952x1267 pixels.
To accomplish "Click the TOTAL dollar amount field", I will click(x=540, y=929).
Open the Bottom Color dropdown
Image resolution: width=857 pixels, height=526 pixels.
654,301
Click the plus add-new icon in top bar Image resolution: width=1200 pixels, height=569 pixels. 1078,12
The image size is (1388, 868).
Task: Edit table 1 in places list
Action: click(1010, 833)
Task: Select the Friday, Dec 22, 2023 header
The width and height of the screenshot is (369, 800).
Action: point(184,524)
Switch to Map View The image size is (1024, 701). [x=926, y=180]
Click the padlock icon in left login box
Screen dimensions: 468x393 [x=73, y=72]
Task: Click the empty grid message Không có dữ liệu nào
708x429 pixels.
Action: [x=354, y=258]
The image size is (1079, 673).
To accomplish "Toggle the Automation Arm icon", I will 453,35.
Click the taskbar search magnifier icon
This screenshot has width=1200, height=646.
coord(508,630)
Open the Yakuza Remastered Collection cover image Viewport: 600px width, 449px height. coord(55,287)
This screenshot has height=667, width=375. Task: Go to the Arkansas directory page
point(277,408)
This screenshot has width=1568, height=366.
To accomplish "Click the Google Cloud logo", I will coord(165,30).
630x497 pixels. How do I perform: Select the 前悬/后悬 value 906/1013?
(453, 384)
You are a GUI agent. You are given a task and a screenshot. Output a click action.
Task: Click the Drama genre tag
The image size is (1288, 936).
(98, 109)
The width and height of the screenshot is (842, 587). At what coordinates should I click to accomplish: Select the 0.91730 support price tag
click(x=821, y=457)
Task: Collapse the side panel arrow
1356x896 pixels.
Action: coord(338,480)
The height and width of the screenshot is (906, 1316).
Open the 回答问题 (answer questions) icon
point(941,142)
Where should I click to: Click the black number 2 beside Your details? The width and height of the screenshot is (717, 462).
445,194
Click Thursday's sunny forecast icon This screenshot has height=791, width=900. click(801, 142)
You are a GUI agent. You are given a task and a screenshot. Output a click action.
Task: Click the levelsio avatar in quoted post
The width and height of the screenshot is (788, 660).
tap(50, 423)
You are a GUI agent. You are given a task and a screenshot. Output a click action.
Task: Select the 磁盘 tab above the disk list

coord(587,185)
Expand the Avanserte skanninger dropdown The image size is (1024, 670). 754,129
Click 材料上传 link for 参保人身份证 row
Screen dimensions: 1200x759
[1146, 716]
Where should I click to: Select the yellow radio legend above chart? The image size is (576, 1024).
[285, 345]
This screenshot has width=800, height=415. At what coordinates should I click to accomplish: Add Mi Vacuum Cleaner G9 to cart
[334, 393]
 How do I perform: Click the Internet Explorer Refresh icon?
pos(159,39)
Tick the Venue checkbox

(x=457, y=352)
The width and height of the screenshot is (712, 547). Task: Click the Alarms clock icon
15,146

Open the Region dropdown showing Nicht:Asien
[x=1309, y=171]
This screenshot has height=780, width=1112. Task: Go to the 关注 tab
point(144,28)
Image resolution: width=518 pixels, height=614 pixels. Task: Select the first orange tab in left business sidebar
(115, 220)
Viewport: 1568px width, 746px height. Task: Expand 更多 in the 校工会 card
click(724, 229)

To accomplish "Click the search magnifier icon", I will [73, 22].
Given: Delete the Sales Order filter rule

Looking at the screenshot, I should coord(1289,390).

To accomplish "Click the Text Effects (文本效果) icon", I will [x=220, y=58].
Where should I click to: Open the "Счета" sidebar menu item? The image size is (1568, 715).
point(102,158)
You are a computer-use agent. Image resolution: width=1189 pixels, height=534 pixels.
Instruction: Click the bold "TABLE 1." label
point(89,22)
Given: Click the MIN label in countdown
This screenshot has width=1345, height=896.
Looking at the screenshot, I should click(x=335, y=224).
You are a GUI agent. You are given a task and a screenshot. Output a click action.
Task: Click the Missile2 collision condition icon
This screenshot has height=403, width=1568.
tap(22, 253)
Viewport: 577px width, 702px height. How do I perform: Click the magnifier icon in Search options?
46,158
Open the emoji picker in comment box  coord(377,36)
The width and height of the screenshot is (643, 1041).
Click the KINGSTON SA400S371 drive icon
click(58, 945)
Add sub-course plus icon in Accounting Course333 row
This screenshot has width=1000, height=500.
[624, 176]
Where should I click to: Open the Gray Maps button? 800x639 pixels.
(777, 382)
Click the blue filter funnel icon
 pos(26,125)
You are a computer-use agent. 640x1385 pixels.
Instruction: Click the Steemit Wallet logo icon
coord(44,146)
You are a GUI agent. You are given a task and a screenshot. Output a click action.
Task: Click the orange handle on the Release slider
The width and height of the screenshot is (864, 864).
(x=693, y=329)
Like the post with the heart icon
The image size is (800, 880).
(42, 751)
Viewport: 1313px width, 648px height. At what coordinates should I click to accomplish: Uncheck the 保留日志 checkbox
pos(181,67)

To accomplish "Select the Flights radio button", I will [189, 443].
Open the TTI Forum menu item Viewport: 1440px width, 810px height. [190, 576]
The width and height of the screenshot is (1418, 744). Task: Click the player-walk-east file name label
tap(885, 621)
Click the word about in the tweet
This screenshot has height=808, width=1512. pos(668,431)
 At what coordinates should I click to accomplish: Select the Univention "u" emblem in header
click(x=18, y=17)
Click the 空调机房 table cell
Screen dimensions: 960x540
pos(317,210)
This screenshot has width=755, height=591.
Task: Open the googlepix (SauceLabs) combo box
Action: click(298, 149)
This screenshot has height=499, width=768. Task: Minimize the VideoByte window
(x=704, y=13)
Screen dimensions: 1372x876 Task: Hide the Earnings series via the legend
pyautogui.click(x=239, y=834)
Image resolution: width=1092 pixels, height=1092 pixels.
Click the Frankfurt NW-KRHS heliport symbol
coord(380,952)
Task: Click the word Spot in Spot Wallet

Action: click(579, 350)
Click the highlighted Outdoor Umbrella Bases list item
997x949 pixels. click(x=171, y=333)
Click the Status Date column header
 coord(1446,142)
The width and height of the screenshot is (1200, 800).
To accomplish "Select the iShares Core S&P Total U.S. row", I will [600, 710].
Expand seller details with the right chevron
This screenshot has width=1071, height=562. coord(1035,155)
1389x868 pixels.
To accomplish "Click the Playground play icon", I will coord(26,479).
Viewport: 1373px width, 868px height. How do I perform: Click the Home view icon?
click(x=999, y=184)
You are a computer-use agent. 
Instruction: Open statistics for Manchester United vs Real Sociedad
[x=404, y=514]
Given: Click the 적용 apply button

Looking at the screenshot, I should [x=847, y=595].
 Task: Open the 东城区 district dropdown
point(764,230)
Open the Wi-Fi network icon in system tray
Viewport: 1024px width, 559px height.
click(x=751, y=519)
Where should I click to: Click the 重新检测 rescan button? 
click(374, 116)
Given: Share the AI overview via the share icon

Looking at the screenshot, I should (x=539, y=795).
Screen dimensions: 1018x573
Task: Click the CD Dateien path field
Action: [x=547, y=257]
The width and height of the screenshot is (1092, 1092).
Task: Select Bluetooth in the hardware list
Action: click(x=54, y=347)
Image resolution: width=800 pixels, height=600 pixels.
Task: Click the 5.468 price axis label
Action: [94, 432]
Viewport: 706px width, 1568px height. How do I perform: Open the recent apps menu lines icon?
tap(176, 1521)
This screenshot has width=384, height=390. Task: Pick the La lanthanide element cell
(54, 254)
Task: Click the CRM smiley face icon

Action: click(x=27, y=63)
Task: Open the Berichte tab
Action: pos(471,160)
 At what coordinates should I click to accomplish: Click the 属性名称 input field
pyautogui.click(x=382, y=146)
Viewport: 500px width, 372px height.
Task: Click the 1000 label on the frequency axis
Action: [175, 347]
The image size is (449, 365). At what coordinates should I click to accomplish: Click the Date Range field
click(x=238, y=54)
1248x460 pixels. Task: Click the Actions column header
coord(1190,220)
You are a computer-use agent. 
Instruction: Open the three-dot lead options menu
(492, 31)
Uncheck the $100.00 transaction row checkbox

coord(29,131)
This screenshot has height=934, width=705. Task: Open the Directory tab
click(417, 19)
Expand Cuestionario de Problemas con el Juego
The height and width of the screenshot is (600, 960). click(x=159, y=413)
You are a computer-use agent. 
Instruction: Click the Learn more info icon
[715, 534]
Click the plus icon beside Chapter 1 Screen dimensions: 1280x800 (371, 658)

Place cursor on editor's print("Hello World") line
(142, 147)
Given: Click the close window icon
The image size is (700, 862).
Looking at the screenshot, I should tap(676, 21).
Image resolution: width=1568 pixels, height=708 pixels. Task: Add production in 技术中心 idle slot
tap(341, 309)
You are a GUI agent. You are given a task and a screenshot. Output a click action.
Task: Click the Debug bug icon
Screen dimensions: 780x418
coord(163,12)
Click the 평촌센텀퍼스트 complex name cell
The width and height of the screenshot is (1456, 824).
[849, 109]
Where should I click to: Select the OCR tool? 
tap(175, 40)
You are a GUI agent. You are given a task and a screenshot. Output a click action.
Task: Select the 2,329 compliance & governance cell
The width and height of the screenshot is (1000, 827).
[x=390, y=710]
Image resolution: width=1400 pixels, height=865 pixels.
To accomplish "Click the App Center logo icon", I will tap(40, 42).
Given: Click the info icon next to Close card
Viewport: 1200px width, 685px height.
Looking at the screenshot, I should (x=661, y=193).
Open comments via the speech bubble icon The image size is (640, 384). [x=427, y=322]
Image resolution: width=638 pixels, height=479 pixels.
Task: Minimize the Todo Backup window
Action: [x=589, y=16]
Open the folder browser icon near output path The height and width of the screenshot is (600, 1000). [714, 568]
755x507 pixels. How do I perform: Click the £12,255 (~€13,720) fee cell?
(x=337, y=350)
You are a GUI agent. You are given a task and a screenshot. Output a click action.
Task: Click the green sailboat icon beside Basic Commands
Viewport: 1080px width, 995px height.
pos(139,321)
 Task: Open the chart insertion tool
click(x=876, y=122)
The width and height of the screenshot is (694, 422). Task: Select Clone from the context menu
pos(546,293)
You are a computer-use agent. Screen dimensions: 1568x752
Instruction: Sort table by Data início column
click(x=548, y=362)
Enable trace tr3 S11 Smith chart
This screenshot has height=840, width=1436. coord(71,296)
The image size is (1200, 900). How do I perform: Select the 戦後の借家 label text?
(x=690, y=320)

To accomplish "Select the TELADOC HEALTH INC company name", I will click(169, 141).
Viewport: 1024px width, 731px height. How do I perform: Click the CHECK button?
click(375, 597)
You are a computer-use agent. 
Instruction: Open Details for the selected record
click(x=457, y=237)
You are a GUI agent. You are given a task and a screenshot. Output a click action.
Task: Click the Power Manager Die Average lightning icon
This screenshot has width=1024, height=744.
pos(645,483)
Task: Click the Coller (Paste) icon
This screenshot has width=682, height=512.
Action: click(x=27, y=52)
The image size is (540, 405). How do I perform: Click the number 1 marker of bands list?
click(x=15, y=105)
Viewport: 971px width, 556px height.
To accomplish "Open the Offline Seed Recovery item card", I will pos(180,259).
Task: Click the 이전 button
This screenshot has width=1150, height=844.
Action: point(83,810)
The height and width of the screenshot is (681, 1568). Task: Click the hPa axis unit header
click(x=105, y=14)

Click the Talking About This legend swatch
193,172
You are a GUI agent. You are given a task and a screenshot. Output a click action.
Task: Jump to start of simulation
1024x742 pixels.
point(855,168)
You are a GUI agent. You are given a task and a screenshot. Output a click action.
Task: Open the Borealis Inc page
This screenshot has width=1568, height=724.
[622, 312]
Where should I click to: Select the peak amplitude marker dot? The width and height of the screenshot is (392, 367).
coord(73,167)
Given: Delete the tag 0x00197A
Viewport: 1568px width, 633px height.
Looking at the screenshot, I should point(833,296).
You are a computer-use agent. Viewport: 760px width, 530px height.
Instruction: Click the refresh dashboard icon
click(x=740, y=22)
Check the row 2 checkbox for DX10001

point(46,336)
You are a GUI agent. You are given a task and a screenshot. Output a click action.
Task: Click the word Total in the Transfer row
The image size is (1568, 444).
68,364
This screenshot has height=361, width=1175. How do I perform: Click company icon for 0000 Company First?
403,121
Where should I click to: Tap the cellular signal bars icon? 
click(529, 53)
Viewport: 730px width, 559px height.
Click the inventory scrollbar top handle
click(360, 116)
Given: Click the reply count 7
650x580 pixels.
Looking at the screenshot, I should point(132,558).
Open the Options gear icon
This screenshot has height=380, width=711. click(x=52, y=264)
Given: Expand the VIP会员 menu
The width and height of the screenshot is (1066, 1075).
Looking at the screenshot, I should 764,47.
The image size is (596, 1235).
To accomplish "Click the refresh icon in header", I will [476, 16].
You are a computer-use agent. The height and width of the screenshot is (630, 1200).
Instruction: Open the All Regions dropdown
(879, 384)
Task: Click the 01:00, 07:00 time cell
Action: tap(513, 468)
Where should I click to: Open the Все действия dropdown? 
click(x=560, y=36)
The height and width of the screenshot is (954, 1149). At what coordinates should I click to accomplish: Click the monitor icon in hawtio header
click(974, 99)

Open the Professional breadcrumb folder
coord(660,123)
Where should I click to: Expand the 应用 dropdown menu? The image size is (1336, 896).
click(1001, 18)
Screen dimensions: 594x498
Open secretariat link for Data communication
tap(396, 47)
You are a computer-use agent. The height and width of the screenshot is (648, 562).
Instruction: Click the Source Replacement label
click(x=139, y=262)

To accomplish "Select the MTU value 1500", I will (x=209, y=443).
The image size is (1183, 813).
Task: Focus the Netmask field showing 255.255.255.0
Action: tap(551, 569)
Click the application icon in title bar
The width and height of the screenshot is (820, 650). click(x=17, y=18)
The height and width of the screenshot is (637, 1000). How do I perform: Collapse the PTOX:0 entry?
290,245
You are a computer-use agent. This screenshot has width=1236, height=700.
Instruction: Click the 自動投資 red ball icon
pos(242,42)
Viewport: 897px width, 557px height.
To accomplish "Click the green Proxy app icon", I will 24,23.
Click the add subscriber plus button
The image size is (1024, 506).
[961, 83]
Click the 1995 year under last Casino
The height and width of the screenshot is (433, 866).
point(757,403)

+ + +

__PROBLEM TO WORK ON__. When a line of the material above contains the string "computer", it counts. State the total and nothing more.

__RESPONSE FOR THIS EXERCISE__. 11